Les équipes de Complément d’enquête contre-attaquent. Depuis la diffusion du numéro consacré à CNews, le magazine est très critiqué, notamment de la part des médias du groupe Canal+. La raison ? Quelques heures avant le début de l’émission, les équipes de Complément d’enquête ont été contraintes de couper au montage une séquence s’intéressant au non-respect du pluralisme de la part de la chaîne d’information en continu, comme l’avançait Reporters sans frontières. Cependant, l’Arcom a contredit RSF et a assuré que CNews ne contournait pas les "règles du pluralisme politique sur le mois de mars 2025 sur CNews, et s’il y en avait eu, nous les aurions identifiés et nous serions intervenus".
Tristan Waleckx dévoile ses échanges avec Pascal Praud
Ce lundi 1er décembre, Tristan Waleckx était présent sur le plateau de Quotidien en compagnie de la journaliste Lilya Melkonian. L’occasion pour le présentateur de Complément d’enquête de se défendre des attaques à répétition des médias de Vincent Bolloré depuis la décision de l’Arcom : "La plus grosse partie de l’étude RSF est toujours dedans, on a simplement supprimé la partie sur le temps de parole nocturne. Retirer cette séquence n’est pas du tout un aveu d’échec ou d’erreur, on maintient que toute cette séquence était vraie. En revanche, on n’a pas pu mettre à jour le contradictoire de l’Arcom. C’est pour ça qu’on n’a pas mis la séquence. C’est l’illustration de l’extrême prudence dont on fait preuve."
"Pascal Praud, il paraît très serein comme ça, mais il est un peu en panique appelle tous les jours"
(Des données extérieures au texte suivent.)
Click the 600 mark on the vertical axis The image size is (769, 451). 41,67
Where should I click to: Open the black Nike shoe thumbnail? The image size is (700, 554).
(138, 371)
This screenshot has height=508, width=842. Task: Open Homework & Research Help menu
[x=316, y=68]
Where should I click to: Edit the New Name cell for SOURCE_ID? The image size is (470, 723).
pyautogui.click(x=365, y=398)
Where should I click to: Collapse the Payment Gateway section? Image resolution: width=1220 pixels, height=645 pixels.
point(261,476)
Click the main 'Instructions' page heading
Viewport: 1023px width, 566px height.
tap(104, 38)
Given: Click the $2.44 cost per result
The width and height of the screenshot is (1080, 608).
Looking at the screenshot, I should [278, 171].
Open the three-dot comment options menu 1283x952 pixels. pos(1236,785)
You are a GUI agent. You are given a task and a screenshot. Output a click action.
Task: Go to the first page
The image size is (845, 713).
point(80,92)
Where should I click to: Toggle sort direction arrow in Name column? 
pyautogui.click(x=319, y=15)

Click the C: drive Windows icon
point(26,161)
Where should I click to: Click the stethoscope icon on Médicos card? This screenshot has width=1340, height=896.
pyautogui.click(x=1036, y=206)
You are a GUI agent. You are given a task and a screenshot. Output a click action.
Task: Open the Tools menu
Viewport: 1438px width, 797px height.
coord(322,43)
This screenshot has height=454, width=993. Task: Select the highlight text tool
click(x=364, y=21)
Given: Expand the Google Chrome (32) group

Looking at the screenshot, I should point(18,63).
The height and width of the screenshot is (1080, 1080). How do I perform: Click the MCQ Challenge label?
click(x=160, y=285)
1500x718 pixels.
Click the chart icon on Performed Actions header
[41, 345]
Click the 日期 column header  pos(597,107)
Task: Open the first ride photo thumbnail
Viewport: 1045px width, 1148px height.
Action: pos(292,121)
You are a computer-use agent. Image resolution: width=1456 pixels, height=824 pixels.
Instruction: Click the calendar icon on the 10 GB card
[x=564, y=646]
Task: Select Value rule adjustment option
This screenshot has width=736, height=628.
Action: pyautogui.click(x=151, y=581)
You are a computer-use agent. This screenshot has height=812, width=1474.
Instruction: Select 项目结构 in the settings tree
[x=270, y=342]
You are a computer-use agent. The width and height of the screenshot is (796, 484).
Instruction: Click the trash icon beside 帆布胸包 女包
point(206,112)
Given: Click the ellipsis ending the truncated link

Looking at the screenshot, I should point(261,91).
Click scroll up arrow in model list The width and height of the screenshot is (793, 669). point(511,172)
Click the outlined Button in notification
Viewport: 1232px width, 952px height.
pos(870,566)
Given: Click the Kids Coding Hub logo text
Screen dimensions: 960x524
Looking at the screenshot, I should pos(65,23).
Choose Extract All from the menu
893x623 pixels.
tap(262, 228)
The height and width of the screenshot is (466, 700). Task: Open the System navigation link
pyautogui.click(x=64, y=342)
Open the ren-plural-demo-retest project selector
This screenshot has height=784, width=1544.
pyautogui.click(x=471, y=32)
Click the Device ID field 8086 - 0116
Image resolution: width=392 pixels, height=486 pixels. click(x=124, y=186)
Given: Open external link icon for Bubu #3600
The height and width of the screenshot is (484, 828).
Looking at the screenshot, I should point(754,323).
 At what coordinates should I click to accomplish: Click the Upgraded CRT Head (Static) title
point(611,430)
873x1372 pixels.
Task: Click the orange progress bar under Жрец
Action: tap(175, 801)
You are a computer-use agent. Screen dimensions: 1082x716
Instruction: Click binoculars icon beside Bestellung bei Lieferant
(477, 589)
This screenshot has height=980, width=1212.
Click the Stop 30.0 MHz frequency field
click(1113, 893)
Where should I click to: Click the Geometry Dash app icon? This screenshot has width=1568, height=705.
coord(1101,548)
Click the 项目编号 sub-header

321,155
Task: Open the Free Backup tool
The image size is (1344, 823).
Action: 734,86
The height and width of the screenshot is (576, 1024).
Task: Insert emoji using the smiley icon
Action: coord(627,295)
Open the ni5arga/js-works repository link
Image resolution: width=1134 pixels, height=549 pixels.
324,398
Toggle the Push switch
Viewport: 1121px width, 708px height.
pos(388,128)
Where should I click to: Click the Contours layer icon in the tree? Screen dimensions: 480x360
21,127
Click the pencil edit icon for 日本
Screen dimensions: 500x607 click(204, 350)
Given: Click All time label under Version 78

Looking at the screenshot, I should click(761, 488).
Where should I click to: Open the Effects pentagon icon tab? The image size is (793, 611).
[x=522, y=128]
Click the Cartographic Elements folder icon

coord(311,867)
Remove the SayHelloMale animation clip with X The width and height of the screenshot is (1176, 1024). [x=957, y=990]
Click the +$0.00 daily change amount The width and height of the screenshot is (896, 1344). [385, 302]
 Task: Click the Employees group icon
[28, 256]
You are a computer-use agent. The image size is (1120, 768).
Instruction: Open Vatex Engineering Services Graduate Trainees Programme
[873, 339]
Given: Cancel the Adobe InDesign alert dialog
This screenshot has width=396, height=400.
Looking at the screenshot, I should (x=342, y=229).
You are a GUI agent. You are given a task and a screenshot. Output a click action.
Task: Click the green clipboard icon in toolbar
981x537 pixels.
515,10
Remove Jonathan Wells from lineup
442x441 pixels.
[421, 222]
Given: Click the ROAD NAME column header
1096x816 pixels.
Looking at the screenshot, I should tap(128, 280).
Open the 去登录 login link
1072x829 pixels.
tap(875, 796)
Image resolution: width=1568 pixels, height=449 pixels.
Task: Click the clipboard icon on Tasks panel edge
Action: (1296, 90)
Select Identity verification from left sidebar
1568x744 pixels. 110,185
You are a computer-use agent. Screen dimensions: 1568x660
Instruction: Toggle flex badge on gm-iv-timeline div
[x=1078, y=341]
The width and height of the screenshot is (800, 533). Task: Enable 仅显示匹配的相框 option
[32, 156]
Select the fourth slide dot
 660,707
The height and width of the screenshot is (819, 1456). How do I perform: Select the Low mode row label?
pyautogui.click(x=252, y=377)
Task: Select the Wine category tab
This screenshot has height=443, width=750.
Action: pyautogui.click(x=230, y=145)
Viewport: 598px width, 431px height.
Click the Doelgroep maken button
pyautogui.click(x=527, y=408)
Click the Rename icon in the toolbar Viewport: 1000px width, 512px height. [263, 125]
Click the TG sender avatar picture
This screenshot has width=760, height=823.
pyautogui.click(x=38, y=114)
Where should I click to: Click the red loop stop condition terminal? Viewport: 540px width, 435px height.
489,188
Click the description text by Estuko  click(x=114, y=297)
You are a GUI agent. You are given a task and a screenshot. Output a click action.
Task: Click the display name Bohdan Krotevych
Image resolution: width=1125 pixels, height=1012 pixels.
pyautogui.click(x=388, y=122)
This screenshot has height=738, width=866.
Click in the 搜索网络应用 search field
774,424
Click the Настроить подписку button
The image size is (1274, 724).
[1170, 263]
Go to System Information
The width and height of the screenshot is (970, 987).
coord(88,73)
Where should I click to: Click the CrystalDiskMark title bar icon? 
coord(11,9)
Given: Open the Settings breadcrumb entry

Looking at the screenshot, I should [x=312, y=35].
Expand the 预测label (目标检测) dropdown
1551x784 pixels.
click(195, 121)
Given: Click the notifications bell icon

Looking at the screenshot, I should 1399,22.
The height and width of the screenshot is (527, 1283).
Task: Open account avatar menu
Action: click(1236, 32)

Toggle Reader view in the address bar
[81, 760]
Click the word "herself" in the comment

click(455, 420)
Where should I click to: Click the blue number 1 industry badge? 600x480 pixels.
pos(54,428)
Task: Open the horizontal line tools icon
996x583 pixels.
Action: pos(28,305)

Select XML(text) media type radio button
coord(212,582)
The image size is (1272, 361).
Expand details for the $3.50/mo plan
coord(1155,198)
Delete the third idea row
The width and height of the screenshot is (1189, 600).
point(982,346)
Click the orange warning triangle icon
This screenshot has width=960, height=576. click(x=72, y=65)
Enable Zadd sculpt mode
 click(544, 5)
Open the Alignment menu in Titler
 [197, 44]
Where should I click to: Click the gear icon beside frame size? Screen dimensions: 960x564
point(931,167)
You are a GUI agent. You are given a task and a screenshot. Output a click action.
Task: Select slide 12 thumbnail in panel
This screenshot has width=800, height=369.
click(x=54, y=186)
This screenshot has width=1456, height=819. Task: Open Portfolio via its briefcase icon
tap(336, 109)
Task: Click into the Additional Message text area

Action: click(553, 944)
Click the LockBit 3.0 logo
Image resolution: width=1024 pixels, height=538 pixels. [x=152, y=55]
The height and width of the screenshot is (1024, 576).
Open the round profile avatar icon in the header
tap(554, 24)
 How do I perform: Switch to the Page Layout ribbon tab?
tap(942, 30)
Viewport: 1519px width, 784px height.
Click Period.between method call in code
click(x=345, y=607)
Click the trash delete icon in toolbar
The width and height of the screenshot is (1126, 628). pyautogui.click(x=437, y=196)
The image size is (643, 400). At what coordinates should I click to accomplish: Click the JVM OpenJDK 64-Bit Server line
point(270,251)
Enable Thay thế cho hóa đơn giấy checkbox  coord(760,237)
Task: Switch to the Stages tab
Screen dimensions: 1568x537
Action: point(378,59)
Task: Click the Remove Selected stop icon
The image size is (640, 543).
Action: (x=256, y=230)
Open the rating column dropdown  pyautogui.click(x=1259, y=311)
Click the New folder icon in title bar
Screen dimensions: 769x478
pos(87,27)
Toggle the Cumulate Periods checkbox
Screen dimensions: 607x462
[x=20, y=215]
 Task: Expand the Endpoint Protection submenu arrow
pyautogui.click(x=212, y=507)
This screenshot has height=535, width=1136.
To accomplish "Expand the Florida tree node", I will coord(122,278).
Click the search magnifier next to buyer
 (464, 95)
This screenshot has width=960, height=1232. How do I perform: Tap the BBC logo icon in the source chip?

Par la suite, Tristan Waleckx a révélé ses nombreux échanges avec Pascal Praud lors de la préparation de l’enquête : "Pascal Praud nous appelle tous les jours. Il paraît très serein comme ça, mais il est un peu en panique. Il nous engueule, nous dit que c’est n’importe quoi." Malgré ses efforts, le présentateur n’a pas réussi à obtenir un entretien avec la star de CNews. "Il nous a laissés miroiter une interview pendant des semaines." Néanmoins, Pascal Praud ne se privait pas pour solliciter Tristan Walceckx : "Pour quelqu’un de serein, il téléphone beaucoup. Quand Elisabeth Levy a appelé pour annuler sa venue, il m’a appelé pour me dire que ce n’était pas lui qui lui avait demandé. Elisabeth Levy m’a appelé juste après pour me dire : ‘Vous avez dit à Pascal que j’avais dit que c’était Pascal qui avait dit d’annuler’."